Artificial intelligence (AI) is usually built into the software we use, from automatic tagging on Facebook to chatbots in Google and Apple’s mobile operating systems. Instead of injecting AI into software, a new tool from OpenAI teaches algorithms to control a computer the way a human would: by looking at pixels and using a virtual keyboard and mouse.
The tool, called Universe, is meant to be a one-stop shop for a popular flavor of AI research called reinforcement learning, where an AI agent tries to accomplish a task, learning from its mistakes over thousands or millions of iterations. With it, researchers could teach an algorithm to theoretically master any task a human could complete on a computer, from video games to browsing the internet looking for information. Universe also acts as a standardized benchmark for AI, as it can compare human and machine performance on certain tasks.

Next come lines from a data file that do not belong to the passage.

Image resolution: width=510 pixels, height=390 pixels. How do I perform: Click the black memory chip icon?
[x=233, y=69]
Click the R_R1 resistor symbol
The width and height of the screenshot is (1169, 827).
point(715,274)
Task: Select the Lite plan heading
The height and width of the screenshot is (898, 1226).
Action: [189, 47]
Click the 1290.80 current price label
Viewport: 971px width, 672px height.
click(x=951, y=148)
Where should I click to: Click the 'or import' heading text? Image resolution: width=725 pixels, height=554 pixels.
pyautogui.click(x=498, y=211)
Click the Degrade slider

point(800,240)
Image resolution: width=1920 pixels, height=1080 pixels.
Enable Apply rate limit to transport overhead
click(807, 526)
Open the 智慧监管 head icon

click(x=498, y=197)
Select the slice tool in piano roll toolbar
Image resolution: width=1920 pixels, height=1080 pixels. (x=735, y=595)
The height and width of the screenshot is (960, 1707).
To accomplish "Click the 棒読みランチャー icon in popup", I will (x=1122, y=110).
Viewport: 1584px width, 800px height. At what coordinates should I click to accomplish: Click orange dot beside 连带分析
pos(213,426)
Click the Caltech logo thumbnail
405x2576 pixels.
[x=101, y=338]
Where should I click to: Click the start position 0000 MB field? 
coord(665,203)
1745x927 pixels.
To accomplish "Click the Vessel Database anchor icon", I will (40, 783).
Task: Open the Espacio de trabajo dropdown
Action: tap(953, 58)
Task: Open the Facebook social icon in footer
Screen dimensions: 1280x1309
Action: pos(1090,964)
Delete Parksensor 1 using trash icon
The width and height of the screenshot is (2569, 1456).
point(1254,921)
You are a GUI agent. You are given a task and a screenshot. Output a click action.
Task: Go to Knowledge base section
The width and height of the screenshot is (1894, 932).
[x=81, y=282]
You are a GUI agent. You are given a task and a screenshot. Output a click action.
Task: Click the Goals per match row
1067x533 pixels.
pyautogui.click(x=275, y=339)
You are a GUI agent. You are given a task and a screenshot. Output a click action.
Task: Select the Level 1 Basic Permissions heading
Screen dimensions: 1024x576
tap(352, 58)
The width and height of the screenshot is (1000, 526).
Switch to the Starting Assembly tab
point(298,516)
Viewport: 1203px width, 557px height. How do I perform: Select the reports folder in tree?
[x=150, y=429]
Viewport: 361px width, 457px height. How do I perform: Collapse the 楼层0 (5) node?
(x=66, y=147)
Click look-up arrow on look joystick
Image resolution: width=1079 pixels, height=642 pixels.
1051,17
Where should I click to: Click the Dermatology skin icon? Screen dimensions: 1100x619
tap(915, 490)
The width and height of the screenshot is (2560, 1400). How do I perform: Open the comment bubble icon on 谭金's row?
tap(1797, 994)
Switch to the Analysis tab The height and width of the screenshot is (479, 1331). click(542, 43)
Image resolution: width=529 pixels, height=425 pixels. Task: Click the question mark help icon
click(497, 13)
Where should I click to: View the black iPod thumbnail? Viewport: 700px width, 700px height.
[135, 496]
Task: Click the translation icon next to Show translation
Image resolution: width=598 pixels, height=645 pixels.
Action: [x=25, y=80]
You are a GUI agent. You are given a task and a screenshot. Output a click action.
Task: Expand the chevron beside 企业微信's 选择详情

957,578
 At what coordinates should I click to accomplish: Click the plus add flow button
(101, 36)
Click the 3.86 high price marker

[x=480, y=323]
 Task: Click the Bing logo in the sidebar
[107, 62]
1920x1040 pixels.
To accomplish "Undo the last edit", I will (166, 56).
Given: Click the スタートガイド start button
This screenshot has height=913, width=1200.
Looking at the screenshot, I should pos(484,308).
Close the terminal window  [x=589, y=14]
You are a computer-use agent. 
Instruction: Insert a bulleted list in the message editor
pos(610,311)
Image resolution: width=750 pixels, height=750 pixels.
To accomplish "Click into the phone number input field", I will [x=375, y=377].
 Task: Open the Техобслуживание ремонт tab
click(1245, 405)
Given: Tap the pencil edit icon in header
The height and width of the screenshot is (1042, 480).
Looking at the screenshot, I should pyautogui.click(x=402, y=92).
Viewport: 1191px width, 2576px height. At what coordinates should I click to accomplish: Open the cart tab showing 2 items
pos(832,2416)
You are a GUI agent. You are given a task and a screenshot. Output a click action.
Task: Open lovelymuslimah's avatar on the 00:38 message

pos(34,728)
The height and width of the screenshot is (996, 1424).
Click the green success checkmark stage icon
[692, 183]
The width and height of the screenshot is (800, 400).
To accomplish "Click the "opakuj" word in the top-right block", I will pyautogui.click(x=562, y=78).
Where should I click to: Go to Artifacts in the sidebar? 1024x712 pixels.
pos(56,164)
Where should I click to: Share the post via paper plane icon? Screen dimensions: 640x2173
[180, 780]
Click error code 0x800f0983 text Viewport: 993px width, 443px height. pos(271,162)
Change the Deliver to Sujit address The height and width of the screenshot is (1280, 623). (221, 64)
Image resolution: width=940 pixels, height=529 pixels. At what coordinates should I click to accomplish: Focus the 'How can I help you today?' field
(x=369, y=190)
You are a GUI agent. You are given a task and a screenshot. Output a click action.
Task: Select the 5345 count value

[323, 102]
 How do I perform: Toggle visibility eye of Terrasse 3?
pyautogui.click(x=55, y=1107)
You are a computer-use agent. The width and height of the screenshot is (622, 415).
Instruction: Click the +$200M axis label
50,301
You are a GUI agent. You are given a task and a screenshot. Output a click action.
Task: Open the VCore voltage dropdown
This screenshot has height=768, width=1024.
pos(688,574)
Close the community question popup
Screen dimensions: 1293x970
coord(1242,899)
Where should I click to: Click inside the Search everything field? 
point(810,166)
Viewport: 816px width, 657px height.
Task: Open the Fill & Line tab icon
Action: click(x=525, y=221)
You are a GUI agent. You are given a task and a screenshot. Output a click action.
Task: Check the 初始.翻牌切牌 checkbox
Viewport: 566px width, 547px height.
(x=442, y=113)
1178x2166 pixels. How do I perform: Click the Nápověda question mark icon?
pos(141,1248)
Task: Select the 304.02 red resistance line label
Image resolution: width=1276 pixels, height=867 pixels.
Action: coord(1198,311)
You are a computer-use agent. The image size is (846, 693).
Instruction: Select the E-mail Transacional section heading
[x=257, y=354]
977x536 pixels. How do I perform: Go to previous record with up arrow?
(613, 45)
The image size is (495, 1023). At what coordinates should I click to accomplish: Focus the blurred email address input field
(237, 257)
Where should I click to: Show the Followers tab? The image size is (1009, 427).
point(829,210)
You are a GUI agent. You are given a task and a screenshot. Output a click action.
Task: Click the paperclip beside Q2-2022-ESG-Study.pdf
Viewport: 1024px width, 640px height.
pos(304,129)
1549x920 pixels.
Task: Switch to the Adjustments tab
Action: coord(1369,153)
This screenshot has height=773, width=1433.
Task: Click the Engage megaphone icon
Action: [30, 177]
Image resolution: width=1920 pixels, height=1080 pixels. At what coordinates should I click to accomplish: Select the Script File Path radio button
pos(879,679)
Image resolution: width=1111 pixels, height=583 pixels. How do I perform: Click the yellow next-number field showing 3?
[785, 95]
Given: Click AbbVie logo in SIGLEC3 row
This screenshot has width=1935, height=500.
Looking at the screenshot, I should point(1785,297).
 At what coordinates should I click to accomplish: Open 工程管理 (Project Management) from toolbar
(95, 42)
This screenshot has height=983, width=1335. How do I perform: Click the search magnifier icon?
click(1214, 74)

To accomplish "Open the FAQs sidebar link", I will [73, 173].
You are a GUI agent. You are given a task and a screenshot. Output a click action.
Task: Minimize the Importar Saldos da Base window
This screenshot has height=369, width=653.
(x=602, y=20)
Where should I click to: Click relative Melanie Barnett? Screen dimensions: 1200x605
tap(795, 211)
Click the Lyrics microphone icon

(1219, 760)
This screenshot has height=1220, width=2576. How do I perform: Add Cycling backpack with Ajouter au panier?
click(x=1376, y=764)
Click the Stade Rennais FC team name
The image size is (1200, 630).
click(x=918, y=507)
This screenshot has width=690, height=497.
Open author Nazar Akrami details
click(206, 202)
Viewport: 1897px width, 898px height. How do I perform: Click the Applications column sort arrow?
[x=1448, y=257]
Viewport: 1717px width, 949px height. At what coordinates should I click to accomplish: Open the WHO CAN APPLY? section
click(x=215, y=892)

Winning any video game or surfing the internet is modest compared to the overarching goal: To create software akin to general intelligence, with the ability to do any new task on the computer. OpenAI hopes that once algorithms learn to solve a few tasks in Universe, they’ll be able to transfer that knowledge to new challenges.
“The key ability that we would like our AI systems to have is a certain general problem-solving ability,” OpenAI’s research director Ilya Sutskever tells Quartz. “Where you can take the agent and place it in a new world, and it will understand exactly what’s going on, figure out what it should do, and then accomplish that.
Sutskever describes an ideal version of the AI agent that sounds a lot like a human. His perfect AI trained in Universe uses experience from a series of tasks that it has mastered, like what certain buttons do on the internet and how to read, and applies them to something new like Photoshop.
Universe’s use cases are as wide as the name implies—researchers can not only train and test their AI agents in the system, but also use it to objectively benchmark progress. Researchers can also give their AIs a running head start by recording their own actions in video games or internet browsing, to give the algorithm examples of correct behavior. Brockman likens the concept of Universe to ImageNet, the standard data set for training and benchmarking image-recognition AI. While Universe is much different, as it’s software rather than data, the two are both accessible ways to tackle a larger problem. ImageNet tests whether an AI understands the world around it—Universe challenges the AI to act in that world.
“As long as you have a task that’s impossible for current techniques, but you can get started, and there’s a smooth gradient that brings you the way you want to be, that’s the trick,” Brockman said.
Giving algorithms the power to explore the internet on their own, or interact with any software at high speeds regardless of the original developer’s intent, could supercharge AI’s use on the internet for both good and malicious purposes. The gathering of complex information could be automated, or AIs could hunt down the best flight deals, but they could also be used to automate spam or harassment or vast, complex cyberattacks.
The team hopes to make several hundred environments, each for different applications, over the coming years. Their first released environment that’s been solved is Pong, which the computer can master in less than 10 minutes.
OpenAI was founded in December 2015, championed by Silicon Valley darlings Elon Musk and Sam Altman. Its goal is to ensure that AI research would be accessible to all, by conducting cutting edge research and making it openly available. Universe, as well as other open source code released by the nonprofit, falls in line with that original goal of democratizing the field. Universe will also play nice with other AI research endeavors; on launch, Microsoft will integrate their Minecraft-like Malmo software for easy use in Universe.
“Today it is harder to work on a general problem-solving agent because of the lack of environment for progress to happen,” says Greg Brockman, OpenAI’s CTO. “This is dating back to the first conversations about OpenAI. This is the thing we really wanted to build to accelerate our own research and accelerate the field.”